**THE RECORDS:**
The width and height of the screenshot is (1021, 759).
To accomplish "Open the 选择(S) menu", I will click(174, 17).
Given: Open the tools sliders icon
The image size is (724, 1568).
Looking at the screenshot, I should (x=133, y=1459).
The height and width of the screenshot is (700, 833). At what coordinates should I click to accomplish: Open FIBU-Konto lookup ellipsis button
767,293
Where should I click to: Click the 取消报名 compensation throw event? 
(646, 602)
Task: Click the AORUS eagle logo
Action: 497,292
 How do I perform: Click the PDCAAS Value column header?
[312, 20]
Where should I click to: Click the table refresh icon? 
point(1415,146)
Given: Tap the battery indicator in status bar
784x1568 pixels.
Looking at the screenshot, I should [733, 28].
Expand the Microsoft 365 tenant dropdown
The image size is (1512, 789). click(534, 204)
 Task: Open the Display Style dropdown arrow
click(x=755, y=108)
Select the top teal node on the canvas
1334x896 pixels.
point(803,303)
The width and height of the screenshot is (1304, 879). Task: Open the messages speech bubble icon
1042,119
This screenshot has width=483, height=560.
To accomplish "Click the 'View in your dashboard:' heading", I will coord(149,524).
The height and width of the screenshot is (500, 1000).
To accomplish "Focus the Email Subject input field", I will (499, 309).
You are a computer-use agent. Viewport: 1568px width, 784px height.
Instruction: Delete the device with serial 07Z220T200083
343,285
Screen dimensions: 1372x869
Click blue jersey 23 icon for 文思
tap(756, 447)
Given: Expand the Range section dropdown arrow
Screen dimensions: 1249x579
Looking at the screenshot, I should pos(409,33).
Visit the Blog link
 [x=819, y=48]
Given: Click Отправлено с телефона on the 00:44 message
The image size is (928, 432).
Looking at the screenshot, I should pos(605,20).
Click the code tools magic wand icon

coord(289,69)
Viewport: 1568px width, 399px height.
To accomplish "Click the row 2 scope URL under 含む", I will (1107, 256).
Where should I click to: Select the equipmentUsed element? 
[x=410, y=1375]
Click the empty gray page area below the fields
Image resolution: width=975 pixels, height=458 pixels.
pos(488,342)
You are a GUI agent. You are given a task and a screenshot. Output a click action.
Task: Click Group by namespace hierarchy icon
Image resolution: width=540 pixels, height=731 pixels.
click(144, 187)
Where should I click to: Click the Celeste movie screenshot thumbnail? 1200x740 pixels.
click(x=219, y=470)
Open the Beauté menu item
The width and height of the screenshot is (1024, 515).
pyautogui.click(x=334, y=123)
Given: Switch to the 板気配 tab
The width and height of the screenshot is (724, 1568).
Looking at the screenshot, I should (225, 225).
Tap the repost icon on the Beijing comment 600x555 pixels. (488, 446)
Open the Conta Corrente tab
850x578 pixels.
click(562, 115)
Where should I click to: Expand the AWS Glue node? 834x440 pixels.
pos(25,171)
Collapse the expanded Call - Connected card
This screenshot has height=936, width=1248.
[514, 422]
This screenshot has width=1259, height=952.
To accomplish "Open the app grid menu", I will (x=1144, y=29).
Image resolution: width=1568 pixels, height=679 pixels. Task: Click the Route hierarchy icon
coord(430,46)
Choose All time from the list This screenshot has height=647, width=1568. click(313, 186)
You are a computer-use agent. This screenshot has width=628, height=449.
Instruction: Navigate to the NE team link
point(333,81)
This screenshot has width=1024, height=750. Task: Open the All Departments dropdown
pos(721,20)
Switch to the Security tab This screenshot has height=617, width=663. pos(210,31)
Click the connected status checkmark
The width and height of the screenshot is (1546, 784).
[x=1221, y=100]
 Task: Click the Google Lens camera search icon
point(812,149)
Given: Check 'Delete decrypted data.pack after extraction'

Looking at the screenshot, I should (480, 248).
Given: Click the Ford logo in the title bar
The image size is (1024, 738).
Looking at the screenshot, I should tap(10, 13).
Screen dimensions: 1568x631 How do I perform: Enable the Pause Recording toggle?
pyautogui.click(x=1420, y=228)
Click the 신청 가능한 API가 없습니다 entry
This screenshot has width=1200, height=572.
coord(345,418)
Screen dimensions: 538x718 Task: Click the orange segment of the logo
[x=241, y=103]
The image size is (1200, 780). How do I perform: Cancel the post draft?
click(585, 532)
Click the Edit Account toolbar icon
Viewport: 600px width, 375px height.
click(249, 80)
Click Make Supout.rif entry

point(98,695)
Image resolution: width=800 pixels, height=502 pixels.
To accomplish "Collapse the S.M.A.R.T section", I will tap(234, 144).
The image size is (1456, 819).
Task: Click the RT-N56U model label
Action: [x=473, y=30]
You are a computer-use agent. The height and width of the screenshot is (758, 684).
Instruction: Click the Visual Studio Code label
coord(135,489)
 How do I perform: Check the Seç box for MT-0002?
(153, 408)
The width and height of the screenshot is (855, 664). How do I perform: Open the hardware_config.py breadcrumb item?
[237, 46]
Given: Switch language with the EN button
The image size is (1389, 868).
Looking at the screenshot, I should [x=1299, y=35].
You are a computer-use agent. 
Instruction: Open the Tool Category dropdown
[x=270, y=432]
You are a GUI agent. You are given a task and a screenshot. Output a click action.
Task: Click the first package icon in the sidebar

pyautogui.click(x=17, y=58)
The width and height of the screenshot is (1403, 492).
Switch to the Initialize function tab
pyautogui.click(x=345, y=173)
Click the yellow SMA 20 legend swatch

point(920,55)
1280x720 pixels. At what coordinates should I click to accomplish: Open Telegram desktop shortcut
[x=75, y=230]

**WORK INSTRUCTIONS:** Could you write out the records word for word, from their very first line through the line containing "point(1415,146)", with both of those lines included?

**EXERCISE RESULT:**
The width and height of the screenshot is (1021, 759).
To accomplish "Open the 选择(S) menu", I will click(174, 17).
Given: Open the tools sliders icon
The image size is (724, 1568).
Looking at the screenshot, I should (x=133, y=1459).
The height and width of the screenshot is (700, 833). At what coordinates should I click to accomplish: Open FIBU-Konto lookup ellipsis button
767,293
Where should I click to: Click the 取消报名 compensation throw event? 
(646, 602)
Task: Click the AORUS eagle logo
Action: 497,292
 How do I perform: Click the PDCAAS Value column header?
[312, 20]
Where should I click to: Click the table refresh icon? 
point(1415,146)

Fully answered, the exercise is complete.